▶ DESCRIPTION OF THE TASK:
Using the records below, quote only the span that opens with the line containing "Viewport: 756px width, 553px height." and closes with the line containing "Open the Snapshots section", exactly and inclusively.

▶ EXTRACTED DATA:
==*==

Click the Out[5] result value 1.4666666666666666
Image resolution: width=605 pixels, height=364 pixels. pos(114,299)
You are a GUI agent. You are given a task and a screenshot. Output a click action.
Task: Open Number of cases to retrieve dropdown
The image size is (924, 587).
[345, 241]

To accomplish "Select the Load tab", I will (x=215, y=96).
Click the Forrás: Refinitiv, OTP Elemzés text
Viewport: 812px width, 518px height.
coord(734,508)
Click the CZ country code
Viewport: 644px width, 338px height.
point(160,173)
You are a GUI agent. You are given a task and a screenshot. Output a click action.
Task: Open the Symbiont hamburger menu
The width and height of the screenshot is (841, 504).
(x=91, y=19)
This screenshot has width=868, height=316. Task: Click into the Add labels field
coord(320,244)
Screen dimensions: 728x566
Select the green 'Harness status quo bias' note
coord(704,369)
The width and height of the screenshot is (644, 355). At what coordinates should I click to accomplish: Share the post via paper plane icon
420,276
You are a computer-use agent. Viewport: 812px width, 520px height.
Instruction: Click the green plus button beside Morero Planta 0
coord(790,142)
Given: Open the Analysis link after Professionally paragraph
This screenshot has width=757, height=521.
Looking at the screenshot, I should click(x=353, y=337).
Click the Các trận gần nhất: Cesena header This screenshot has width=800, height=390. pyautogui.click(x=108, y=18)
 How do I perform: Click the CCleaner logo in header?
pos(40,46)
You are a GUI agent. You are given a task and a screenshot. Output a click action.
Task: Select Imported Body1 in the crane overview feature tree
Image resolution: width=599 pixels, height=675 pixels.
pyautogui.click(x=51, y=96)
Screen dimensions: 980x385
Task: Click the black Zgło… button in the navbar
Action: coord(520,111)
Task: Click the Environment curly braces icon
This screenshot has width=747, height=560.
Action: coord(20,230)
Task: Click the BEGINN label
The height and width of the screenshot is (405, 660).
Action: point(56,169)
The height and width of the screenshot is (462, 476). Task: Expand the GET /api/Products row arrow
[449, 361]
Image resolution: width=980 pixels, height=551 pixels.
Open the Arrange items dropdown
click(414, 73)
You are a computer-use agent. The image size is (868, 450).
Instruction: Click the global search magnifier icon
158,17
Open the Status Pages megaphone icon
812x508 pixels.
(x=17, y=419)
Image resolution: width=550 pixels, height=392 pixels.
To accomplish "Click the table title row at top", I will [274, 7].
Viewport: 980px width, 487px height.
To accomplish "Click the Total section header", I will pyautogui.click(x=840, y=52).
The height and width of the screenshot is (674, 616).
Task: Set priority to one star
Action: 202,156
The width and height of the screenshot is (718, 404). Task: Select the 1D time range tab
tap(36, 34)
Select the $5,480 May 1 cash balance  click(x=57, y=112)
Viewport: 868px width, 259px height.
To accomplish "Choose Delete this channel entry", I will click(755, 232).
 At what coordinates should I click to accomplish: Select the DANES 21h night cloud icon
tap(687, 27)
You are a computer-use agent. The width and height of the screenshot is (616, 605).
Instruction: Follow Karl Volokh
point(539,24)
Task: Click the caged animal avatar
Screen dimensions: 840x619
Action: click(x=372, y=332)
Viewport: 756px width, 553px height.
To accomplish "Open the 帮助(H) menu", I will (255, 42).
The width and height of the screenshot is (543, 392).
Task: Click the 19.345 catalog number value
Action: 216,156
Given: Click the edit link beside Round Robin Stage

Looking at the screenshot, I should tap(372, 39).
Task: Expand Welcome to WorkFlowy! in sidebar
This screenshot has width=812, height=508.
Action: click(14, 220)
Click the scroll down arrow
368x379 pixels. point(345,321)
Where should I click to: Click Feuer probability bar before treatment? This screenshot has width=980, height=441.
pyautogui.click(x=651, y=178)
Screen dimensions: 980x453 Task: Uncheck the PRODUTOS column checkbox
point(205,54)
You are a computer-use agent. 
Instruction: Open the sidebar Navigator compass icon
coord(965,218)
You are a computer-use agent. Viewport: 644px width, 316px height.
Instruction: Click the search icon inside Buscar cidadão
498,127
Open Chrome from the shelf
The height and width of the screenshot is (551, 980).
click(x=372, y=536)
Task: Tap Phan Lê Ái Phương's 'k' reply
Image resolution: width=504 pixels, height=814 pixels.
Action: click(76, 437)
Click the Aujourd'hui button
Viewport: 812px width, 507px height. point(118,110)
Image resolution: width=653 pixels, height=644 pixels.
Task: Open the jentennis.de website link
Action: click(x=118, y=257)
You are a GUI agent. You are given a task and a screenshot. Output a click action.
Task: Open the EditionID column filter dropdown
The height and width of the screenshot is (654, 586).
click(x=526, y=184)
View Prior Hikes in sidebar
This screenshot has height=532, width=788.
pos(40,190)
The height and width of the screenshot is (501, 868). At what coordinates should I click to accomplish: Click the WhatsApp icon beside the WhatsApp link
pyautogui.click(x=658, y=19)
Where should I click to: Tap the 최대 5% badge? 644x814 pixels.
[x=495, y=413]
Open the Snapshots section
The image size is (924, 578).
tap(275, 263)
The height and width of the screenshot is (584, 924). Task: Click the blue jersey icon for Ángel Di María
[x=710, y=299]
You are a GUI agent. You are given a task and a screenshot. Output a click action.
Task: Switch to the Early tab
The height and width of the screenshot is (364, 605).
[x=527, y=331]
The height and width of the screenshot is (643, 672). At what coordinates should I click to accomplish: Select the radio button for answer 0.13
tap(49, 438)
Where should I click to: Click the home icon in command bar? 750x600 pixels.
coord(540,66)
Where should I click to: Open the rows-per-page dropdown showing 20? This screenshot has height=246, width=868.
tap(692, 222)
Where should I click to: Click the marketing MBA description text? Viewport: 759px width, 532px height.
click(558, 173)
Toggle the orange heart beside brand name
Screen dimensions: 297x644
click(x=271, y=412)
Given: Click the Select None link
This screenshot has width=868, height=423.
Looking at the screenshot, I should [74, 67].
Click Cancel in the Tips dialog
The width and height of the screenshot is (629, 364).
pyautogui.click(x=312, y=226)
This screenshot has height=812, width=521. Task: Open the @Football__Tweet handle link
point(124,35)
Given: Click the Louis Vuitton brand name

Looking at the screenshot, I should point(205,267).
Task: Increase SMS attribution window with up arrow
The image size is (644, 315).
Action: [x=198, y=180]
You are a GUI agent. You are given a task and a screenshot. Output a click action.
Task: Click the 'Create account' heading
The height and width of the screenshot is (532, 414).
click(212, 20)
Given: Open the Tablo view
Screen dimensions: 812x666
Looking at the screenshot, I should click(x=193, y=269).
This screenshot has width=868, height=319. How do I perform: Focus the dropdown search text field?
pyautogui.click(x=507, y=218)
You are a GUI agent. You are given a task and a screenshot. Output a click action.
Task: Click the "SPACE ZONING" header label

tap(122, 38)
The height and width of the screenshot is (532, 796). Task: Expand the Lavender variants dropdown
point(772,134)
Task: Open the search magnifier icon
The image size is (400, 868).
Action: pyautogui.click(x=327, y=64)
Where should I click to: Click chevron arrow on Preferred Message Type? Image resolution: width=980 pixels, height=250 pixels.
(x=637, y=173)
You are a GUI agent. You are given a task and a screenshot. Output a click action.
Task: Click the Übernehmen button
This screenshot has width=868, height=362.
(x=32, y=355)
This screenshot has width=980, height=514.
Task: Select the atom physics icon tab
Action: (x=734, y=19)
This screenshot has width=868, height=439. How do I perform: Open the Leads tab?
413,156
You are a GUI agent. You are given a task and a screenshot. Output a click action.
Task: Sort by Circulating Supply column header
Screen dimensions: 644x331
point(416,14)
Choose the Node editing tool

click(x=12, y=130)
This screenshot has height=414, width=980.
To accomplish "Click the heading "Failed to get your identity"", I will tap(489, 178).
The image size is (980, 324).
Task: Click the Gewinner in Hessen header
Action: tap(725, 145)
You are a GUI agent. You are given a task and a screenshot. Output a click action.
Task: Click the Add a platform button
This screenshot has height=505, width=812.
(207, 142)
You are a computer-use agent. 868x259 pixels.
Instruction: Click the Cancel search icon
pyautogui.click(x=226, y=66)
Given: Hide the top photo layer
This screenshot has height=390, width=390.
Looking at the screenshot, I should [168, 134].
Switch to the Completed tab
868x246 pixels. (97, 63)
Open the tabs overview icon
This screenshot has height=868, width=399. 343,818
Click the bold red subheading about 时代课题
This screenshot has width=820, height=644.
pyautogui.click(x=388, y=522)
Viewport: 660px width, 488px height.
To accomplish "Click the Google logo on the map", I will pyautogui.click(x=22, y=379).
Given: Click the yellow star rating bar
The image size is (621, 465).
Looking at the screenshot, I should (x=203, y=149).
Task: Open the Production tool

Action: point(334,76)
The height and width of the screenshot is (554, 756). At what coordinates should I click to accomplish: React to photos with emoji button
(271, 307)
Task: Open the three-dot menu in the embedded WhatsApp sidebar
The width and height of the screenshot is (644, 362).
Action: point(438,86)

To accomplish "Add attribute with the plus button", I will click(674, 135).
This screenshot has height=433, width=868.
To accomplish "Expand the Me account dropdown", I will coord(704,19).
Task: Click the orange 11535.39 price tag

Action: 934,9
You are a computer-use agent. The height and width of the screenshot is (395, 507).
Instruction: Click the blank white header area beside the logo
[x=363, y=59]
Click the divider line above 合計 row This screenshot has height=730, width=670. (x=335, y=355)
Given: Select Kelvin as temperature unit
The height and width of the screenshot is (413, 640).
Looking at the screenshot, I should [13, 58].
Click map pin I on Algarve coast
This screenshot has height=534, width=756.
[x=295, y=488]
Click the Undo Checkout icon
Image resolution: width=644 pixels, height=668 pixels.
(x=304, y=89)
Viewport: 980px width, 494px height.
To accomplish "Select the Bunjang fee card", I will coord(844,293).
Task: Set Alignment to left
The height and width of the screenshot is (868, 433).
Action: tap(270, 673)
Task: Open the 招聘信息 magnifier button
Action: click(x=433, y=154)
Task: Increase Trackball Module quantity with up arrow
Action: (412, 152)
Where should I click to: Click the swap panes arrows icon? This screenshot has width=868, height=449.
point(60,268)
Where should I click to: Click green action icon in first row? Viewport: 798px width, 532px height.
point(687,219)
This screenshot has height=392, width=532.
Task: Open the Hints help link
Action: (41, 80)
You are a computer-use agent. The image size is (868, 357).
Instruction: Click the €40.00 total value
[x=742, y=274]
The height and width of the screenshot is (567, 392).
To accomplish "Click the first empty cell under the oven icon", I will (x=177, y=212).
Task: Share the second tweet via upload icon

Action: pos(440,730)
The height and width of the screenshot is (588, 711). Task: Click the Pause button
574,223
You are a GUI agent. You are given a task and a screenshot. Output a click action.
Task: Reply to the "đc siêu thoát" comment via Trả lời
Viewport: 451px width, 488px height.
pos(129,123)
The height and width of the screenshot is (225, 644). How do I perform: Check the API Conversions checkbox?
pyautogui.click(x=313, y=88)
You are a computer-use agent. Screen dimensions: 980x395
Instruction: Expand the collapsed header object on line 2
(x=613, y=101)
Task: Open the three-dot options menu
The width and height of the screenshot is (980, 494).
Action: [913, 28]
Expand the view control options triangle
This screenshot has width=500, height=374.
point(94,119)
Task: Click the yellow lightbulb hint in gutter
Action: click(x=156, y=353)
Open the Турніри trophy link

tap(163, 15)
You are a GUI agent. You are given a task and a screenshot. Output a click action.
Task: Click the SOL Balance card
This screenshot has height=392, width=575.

==*==

▶ ANSWER TO THIS EXERCISE:
Viewport: 756px width, 553px height.
To accomplish "Open the 帮助(H) menu", I will (255, 42).
The width and height of the screenshot is (543, 392).
Task: Click the 19.345 catalog number value
Action: 216,156
Given: Click the edit link beside Round Robin Stage

Looking at the screenshot, I should tap(372, 39).
Task: Expand Welcome to WorkFlowy! in sidebar
This screenshot has width=812, height=508.
Action: click(14, 220)
Click the scroll down arrow
368x379 pixels. point(345,321)
Where should I click to: Click Feuer probability bar before treatment? This screenshot has width=980, height=441.
pyautogui.click(x=651, y=178)
Screen dimensions: 980x453 Task: Uncheck the PRODUTOS column checkbox
point(205,54)
You are a computer-use agent. 
Instruction: Open the sidebar Navigator compass icon
coord(965,218)
You are a computer-use agent. Viewport: 644px width, 316px height.
Instruction: Click the search icon inside Buscar cidadão
498,127
Open Chrome from the shelf
The height and width of the screenshot is (551, 980).
click(x=372, y=536)
Task: Tap Phan Lê Ái Phương's 'k' reply
Image resolution: width=504 pixels, height=814 pixels.
Action: click(76, 437)
Click the Aujourd'hui button
Viewport: 812px width, 507px height. point(118,110)
Image resolution: width=653 pixels, height=644 pixels.
Task: Open the jentennis.de website link
Action: click(x=118, y=257)
You are a GUI agent. You are given a task and a screenshot. Output a click action.
Task: Open the EditionID column filter dropdown
The height and width of the screenshot is (654, 586).
click(x=526, y=184)
View Prior Hikes in sidebar
This screenshot has height=532, width=788.
pos(40,190)
The height and width of the screenshot is (501, 868). At what coordinates should I click to accomplish: Click the WhatsApp icon beside the WhatsApp link
pyautogui.click(x=658, y=19)
Where should I click to: Tap the 최대 5% badge? 644x814 pixels.
[x=495, y=413]
Open the Snapshots section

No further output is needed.